WHAT YOU WILL DO
Return, from the listing below, every line that includes "help".

GIVEN RECORDS
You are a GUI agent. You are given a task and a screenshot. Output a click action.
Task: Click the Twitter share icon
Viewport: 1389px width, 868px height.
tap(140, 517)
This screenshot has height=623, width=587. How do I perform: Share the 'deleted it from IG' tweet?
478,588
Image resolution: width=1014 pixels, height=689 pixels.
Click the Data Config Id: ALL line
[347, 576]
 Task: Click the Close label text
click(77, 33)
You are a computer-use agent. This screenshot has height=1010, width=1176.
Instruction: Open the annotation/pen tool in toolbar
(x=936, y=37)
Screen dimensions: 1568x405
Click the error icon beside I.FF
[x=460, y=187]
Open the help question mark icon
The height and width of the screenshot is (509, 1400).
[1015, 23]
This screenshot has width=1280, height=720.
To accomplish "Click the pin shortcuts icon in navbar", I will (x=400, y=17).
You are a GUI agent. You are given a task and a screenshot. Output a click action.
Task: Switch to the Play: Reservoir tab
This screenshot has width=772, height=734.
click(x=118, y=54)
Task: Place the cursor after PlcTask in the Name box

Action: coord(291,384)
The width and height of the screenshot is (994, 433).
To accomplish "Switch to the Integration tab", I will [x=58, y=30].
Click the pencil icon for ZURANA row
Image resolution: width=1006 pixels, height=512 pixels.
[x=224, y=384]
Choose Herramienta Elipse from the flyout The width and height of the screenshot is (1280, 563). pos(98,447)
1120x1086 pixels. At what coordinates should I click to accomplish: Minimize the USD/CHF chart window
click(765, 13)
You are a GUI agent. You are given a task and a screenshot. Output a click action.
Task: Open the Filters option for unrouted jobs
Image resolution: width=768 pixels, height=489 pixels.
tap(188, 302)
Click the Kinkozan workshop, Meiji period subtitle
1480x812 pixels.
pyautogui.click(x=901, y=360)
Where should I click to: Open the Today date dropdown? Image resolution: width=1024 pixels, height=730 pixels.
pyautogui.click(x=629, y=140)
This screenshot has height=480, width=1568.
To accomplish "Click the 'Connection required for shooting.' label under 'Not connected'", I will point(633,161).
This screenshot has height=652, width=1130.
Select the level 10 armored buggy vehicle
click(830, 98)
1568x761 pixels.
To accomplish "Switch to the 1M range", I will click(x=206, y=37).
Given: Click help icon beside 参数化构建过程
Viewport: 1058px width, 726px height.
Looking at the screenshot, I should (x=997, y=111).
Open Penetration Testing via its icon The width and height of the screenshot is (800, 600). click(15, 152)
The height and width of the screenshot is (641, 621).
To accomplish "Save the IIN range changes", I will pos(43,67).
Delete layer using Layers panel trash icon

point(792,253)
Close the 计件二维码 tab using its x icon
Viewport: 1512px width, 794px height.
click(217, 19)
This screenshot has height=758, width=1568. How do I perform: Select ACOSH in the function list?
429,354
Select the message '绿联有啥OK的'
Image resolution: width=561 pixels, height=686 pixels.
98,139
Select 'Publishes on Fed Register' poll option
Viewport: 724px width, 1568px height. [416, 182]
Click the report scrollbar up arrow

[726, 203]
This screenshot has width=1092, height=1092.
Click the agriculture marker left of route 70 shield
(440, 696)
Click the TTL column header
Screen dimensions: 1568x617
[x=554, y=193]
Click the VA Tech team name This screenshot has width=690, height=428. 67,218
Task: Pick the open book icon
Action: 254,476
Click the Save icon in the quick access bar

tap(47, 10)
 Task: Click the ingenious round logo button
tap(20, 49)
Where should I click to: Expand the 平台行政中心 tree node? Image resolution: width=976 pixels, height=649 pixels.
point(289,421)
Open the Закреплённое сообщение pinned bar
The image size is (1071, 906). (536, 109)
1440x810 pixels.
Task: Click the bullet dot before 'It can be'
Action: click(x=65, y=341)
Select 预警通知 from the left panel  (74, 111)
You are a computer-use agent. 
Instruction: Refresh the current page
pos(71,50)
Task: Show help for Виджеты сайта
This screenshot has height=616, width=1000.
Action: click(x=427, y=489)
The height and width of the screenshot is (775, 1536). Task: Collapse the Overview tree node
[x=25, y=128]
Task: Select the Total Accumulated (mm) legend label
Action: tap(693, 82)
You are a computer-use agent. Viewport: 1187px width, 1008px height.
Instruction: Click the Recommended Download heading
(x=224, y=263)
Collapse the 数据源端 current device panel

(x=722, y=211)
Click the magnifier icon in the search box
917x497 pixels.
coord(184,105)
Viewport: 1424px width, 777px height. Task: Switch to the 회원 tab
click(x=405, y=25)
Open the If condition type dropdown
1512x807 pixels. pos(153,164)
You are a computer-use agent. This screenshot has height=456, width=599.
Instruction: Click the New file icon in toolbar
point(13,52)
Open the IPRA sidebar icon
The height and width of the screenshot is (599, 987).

WRITTEN SOLUTION
Open the help question mark icon
Given: Click help icon beside 参数化构建过程
Task: Show help for Виджеты сайта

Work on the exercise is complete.